William R. Fernekes, Ed. D., Lecturer-Rutgers GSE social studies program, and co-editor of the book, has recently made select chapters of the book publicly available in hopes of providing educators with valuable information regarding the recovery process of natural disasters.
“Because schools are central institutions in the recovery phase from natural disasters, we felt that the specific chapters I included in the permission request would be of immediate use to NJ schools as they work to recover from Hurricane Sandy” said Fernekes.
Lead editor Dr. Valerie Ooka Pang of San Diego State University, and Dr. Jack L. Nelson (Rutgers GSE, Emeritus) joined Fernekes to put together this guide on natural disasters, and how their impact on human societies could be integrated within the school curriculum.
Three chapters were made available:
Chapter 4, "The Psychological Impact of Natural Disasters in School" by Marc Norman is an informative resource for educators on how to be supportive of children that have been affected by a natural disaster.

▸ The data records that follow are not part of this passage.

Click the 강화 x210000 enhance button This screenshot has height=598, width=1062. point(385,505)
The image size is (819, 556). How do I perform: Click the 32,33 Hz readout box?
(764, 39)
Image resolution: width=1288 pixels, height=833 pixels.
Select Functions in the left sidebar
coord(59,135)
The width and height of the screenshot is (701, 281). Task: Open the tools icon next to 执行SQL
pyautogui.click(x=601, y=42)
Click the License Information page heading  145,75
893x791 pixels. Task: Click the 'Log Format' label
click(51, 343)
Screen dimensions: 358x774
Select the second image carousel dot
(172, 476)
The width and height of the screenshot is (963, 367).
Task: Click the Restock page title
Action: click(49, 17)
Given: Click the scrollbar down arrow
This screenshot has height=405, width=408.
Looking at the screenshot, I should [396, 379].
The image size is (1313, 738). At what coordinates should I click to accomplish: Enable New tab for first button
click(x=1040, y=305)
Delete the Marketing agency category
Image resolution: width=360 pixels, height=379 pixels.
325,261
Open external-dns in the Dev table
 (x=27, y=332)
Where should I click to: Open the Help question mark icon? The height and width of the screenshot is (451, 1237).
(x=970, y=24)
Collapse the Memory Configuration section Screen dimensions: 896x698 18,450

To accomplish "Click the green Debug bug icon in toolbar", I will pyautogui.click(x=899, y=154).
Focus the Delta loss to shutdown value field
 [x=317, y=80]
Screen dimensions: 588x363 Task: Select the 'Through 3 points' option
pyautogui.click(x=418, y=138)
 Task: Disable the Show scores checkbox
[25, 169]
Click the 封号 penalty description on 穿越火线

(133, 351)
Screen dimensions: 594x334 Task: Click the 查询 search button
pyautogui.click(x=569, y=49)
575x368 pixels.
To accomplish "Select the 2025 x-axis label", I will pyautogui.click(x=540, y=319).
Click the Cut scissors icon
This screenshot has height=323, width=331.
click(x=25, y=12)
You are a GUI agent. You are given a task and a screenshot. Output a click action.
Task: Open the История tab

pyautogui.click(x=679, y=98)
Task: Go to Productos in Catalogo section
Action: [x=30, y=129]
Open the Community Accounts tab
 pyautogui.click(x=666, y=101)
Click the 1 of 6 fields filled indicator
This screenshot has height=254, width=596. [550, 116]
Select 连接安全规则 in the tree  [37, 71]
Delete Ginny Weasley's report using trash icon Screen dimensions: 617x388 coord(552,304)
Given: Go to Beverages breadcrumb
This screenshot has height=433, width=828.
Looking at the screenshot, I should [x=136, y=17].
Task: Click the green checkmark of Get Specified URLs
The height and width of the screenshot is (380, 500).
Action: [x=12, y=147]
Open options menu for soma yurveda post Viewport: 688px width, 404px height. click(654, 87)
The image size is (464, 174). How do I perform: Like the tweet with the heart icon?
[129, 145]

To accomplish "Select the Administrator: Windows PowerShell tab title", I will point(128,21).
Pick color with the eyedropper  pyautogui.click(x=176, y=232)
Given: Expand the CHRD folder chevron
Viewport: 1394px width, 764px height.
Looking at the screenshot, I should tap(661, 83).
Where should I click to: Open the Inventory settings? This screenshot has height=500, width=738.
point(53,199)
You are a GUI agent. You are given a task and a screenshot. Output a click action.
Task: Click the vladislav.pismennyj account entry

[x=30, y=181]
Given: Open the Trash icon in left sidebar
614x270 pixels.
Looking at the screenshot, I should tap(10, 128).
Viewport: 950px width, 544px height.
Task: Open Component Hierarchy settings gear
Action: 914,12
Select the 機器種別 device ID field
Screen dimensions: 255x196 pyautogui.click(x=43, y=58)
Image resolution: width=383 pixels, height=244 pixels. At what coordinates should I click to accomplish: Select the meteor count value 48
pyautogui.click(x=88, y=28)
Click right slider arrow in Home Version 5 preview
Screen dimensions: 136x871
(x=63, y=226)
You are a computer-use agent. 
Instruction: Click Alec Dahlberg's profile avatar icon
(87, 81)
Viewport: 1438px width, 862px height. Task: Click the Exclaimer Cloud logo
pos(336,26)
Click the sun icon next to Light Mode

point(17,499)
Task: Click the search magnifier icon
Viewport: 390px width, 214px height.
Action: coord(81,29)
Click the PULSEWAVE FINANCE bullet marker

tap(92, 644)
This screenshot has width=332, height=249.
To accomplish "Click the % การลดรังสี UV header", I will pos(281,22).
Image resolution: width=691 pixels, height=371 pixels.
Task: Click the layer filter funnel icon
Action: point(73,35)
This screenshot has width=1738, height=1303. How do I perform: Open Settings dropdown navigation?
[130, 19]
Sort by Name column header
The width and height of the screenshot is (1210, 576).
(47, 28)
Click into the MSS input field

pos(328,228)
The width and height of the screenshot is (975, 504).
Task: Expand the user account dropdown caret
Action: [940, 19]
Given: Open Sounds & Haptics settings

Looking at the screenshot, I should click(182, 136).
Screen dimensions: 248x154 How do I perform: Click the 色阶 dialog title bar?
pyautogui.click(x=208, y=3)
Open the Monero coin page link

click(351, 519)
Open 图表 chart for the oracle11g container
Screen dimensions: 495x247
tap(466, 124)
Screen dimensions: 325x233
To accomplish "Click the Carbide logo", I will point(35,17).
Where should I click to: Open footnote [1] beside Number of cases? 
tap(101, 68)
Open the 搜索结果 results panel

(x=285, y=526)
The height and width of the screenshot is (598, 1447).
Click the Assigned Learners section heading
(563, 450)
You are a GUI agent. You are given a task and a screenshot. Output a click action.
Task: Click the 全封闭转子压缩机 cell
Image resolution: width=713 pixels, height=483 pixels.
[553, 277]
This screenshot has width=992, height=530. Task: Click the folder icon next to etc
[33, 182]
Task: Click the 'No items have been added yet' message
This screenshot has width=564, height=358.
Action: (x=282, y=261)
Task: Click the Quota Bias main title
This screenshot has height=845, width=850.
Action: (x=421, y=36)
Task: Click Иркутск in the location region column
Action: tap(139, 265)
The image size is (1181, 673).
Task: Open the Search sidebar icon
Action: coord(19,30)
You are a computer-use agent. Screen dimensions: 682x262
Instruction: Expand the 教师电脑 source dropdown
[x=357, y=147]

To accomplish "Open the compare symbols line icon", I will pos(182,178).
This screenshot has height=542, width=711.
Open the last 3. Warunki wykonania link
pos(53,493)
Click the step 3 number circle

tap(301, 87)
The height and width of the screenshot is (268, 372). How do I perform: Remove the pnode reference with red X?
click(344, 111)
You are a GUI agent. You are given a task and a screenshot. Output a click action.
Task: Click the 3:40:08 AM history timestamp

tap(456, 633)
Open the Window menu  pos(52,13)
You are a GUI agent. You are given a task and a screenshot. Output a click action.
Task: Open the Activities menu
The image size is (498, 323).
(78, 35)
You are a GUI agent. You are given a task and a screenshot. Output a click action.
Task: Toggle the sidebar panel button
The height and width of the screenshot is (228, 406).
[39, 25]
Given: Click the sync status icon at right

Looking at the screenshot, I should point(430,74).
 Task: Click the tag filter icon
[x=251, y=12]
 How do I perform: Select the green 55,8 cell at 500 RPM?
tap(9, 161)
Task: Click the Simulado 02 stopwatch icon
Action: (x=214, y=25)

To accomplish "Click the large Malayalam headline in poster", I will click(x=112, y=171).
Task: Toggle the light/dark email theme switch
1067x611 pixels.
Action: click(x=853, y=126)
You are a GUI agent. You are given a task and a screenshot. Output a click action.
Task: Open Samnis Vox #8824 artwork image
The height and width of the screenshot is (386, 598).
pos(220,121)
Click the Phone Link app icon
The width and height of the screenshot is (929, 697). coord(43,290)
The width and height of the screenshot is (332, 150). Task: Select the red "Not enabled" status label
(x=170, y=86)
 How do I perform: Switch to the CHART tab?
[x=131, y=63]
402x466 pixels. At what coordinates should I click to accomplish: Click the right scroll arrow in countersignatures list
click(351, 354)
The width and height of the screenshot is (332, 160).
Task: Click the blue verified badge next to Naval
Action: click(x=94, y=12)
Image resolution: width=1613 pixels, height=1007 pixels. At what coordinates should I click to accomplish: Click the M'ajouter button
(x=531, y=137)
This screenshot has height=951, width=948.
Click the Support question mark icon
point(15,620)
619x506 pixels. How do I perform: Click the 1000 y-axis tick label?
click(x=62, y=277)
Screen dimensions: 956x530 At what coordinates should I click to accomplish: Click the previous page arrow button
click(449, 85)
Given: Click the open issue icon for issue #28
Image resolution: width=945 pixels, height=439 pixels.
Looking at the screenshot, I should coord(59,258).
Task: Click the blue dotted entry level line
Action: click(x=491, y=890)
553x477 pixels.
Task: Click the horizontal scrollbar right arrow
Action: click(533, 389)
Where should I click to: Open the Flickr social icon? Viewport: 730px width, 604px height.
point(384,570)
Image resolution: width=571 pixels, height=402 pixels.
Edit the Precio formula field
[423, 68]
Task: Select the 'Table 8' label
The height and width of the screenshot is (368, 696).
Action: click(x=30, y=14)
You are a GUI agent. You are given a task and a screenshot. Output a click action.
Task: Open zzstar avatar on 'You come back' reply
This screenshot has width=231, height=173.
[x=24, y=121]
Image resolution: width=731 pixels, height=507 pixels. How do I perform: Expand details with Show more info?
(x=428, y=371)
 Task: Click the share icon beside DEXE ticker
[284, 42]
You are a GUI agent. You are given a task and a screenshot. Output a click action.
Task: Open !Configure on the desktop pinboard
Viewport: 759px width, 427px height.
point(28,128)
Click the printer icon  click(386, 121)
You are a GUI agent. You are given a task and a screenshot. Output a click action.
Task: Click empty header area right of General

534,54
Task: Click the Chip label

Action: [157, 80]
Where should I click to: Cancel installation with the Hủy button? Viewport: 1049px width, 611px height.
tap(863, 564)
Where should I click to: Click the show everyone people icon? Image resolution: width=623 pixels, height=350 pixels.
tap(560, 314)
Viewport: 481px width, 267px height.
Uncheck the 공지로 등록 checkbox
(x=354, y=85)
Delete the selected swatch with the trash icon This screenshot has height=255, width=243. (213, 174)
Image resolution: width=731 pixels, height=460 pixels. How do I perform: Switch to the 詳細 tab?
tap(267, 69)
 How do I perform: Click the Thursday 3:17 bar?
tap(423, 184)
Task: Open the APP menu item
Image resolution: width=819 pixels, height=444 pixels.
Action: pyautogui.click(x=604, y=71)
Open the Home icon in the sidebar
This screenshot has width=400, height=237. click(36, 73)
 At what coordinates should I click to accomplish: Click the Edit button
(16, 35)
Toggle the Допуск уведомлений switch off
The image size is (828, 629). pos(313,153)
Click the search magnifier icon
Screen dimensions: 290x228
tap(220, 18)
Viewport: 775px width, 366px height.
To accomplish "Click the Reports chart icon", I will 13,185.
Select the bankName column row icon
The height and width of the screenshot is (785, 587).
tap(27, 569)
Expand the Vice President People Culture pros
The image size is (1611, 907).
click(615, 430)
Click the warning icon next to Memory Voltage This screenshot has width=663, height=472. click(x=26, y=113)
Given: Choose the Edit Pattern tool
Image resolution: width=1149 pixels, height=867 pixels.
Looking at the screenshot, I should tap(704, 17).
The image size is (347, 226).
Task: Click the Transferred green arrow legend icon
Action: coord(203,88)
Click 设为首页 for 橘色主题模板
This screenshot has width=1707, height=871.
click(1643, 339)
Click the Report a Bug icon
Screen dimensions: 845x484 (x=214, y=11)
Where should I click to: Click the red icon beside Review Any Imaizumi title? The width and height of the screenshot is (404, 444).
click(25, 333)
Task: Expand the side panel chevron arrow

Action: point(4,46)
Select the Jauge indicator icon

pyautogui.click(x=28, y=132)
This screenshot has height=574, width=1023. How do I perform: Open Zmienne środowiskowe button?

Chapter 14, “Natural Disasters in Local Communities: Guiding the Development of Global Citizens in the Elementary Grades" by Valerie Pang and Rick Oser highlights how elementary students can be affected by disasters and their consequences.
Chapter 16, "Resources for Social Studies Educators on Natural Disasters and Human Rights" by William Fernekes offers print and online resources that can inform recovery efforts, as well as ongoing curricular development on the topic of natural disasters and their impact on human societies.
Click here to access the excerpts.
William R. Fernekes received his doctorate from the GSE in social studies education and curriculum in 1985 under the guidance of Dr. Jack Nelson. After working 36 years as a faculty member and supervisor of social studies at Hunterdon Central Regional HS in Flemington, NJ, he retired and began working as a part time instructor at Rider before coming to Rutgers in spring of this year.